Arthur was doing what he called "Effort" runs in the 1950's, publishing his "Tables of Effort" in 1962.
Without getting all controversial I believe that he was probably the first. However, he had various levels of effort (possibly the controversial part and hardest to get your head around)
EG : If your 3 mile best was 15 minutes then he had your 3/4 effort at 15:30, 1/2 effort at 16mins,1/4 effort at 16:20.
Note these efforts were not "3/4" pace but an 'effort' or if you wanted to break it down a 'pace' to run at.
The idea was they were to be a 'steady' effort similar to what many of you now know as a "Tempo run" (I like those terms)

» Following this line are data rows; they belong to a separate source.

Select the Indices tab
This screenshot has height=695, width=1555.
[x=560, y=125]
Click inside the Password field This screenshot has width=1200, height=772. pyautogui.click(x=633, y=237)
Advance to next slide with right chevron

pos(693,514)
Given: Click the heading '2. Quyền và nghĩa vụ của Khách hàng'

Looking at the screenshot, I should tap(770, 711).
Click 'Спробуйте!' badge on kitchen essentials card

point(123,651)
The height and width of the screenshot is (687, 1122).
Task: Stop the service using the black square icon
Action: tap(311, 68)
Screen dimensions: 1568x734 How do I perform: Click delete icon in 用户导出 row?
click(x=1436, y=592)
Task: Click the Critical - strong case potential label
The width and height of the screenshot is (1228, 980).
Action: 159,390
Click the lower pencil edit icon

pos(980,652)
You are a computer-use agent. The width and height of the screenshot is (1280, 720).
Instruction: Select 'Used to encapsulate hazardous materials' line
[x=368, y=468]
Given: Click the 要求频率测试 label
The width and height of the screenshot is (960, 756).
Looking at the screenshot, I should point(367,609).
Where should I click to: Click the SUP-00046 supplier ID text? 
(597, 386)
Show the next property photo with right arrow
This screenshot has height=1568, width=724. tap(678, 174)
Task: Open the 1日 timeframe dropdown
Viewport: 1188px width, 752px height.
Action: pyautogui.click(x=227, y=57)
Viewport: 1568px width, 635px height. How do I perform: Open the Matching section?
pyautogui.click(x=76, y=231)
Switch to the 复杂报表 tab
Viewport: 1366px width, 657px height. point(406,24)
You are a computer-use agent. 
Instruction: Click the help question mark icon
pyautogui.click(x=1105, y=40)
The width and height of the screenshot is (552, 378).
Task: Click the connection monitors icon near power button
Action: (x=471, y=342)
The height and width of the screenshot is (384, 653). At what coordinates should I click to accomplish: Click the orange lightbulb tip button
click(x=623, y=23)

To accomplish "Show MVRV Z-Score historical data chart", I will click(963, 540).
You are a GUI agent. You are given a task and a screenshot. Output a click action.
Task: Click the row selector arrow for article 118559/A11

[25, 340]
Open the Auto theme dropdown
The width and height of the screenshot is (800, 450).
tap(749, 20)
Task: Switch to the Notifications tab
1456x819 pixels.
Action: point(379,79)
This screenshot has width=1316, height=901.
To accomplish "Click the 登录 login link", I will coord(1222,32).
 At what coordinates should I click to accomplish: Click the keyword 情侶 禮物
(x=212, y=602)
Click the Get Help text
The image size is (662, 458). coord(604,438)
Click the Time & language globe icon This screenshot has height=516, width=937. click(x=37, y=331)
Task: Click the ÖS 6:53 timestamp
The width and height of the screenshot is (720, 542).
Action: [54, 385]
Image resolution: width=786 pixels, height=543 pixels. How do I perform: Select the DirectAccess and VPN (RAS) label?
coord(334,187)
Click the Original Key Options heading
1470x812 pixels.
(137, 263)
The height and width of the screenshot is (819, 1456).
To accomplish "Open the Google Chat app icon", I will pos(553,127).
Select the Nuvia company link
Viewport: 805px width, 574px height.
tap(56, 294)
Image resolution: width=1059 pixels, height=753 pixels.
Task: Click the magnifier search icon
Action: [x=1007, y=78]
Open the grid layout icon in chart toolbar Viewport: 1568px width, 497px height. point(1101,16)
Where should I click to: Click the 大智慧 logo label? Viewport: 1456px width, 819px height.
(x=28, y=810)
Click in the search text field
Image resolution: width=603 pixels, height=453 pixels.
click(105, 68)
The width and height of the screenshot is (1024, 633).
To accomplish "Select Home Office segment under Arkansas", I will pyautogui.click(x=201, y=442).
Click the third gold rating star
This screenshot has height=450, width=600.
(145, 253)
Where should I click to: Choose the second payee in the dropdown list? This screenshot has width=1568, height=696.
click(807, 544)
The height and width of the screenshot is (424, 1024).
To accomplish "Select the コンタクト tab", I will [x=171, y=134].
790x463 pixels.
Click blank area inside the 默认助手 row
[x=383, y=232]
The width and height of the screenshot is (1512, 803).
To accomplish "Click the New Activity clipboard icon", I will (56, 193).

My own experience goes back over 35 years ago when I ran my first "effort' runs or "Timetrials" as they were also known with Bill Baillie. He decided we would do our 5k runs in 16:30 (I forget his reasoning). We ran them on a grass track at a very even pace and Bill would control that pace all the way.If you picked up the pace you were scolded if you started to lag you were encouraged. After 2 or 3 of these Time trails you found it was easy to maintain an even pace.
Some years later I would do the same thing as a student in the USA. I would run 6 mile 1/4 "efforts" in 36 minutes then work my way down to 35 minutes. All very "comfortable" but "working". That year I ran 4 miles in 19:20.
Once again as I have said on numerous occasions. What Arthur wrote down on paper was purely a guide. It was never intended to be the 'scripture' you were to run each workout by. You find or your Coach helps by finding what suits you.
Hope that explains the concept somewhat. Nobby, Glenn, HRE you may want to comment here.